Activity:
Output every line of the data exactly as it appears.

Given records:
++++

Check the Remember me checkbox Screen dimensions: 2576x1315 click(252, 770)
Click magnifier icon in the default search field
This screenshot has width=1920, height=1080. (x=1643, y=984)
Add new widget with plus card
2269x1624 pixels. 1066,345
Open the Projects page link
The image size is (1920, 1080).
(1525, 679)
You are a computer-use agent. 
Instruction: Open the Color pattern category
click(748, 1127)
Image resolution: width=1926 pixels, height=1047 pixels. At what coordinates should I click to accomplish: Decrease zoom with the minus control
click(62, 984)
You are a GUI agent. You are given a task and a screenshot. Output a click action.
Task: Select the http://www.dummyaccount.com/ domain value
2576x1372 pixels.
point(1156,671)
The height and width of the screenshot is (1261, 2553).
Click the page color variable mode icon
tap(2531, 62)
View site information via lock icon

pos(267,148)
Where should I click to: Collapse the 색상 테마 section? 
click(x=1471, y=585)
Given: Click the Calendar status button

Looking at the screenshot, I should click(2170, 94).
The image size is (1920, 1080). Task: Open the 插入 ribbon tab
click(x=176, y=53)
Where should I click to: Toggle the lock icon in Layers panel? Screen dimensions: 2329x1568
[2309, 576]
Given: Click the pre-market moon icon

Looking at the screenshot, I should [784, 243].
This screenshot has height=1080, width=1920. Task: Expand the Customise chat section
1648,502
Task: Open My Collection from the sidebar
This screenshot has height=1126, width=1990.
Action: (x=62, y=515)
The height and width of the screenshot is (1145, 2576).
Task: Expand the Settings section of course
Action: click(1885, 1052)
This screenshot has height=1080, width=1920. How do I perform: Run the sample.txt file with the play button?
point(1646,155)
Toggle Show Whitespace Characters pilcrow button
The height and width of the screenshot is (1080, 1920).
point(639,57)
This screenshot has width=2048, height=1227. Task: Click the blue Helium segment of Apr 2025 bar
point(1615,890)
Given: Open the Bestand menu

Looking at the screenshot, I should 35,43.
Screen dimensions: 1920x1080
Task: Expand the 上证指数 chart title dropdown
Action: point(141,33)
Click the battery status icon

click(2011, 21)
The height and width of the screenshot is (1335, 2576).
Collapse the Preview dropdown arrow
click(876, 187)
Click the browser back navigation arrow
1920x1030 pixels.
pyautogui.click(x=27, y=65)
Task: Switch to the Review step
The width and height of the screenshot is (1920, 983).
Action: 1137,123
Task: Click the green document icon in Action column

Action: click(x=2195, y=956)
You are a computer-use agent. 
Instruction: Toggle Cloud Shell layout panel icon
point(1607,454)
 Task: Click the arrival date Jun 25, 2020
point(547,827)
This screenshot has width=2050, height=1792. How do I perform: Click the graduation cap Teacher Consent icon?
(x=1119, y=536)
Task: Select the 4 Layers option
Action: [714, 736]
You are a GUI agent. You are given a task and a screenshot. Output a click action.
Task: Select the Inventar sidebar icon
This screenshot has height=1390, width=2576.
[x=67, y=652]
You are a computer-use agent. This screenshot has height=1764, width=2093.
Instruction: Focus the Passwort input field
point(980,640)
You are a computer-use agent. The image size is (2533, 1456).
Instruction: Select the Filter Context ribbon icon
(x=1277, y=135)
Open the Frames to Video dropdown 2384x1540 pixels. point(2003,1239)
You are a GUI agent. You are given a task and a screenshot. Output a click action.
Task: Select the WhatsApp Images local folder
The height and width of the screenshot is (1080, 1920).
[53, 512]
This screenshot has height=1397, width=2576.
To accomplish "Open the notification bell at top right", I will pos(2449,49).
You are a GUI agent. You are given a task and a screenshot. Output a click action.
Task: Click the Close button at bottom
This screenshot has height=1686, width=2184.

++++

The completed task:
Check the Remember me checkbox Screen dimensions: 2576x1315 click(252, 770)
Click magnifier icon in the default search field
This screenshot has width=1920, height=1080. (x=1643, y=984)
Add new widget with plus card
2269x1624 pixels. 1066,345
Open the Projects page link
The image size is (1920, 1080).
(1525, 679)
You are a computer-use agent. 
Instruction: Open the Color pattern category
click(748, 1127)
Image resolution: width=1926 pixels, height=1047 pixels. At what coordinates should I click to accomplish: Decrease zoom with the minus control
click(62, 984)
You are a GUI agent. You are given a task and a screenshot. Output a click action.
Task: Select the http://www.dummyaccount.com/ domain value
2576x1372 pixels.
point(1156,671)
The height and width of the screenshot is (1261, 2553).
Click the page color variable mode icon
tap(2531, 62)
View site information via lock icon

pos(267,148)
Where should I click to: Collapse the 색상 테마 section? 
click(x=1471, y=585)
Given: Click the Calendar status button

Looking at the screenshot, I should click(2170, 94).
The image size is (1920, 1080). Task: Open the 插入 ribbon tab
click(x=176, y=53)
Where should I click to: Toggle the lock icon in Layers panel? Screen dimensions: 2329x1568
[2309, 576]
Given: Click the pre-market moon icon

Looking at the screenshot, I should [784, 243].
This screenshot has height=1080, width=1920. Task: Expand the Customise chat section
1648,502
Task: Open My Collection from the sidebar
This screenshot has height=1126, width=1990.
Action: (x=62, y=515)
The height and width of the screenshot is (1145, 2576).
Task: Expand the Settings section of course
Action: click(1885, 1052)
This screenshot has height=1080, width=1920. How do I perform: Run the sample.txt file with the play button?
point(1646,155)
Toggle Show Whitespace Characters pilcrow button
The height and width of the screenshot is (1080, 1920).
point(639,57)
This screenshot has width=2048, height=1227. Task: Click the blue Helium segment of Apr 2025 bar
point(1615,890)
Given: Open the Bestand menu

Looking at the screenshot, I should 35,43.
Screen dimensions: 1920x1080
Task: Expand the 上证指数 chart title dropdown
Action: point(141,33)
Click the battery status icon

click(2011, 21)
The height and width of the screenshot is (1335, 2576).
Collapse the Preview dropdown arrow
click(876, 187)
Click the browser back navigation arrow
1920x1030 pixels.
pyautogui.click(x=27, y=65)
Task: Switch to the Review step
The width and height of the screenshot is (1920, 983).
Action: 1137,123
Task: Click the green document icon in Action column

Action: click(x=2195, y=956)
You are a computer-use agent. 
Instruction: Toggle Cloud Shell layout panel icon
point(1607,454)
 Task: Click the arrival date Jun 25, 2020
point(547,827)
This screenshot has width=2050, height=1792. How do I perform: Click the graduation cap Teacher Consent icon?
(x=1119, y=536)
Task: Select the 4 Layers option
Action: [714, 736]
You are a GUI agent. You are given a task and a screenshot. Output a click action.
Task: Select the Inventar sidebar icon
This screenshot has height=1390, width=2576.
[x=67, y=652]
You are a computer-use agent. This screenshot has height=1764, width=2093.
Instruction: Focus the Passwort input field
point(980,640)
You are a computer-use agent. The image size is (2533, 1456).
Instruction: Select the Filter Context ribbon icon
(x=1277, y=135)
Open the Frames to Video dropdown 2384x1540 pixels. point(2003,1239)
You are a GUI agent. You are given a task and a screenshot. Output a click action.
Task: Select the WhatsApp Images local folder
The height and width of the screenshot is (1080, 1920).
[53, 512]
This screenshot has height=1397, width=2576.
To accomplish "Open the notification bell at top right", I will pos(2449,49).
You are a GUI agent. You are given a task and a screenshot. Output a click action.
Task: Click the Close button at bottom
This screenshot has height=1686, width=2184.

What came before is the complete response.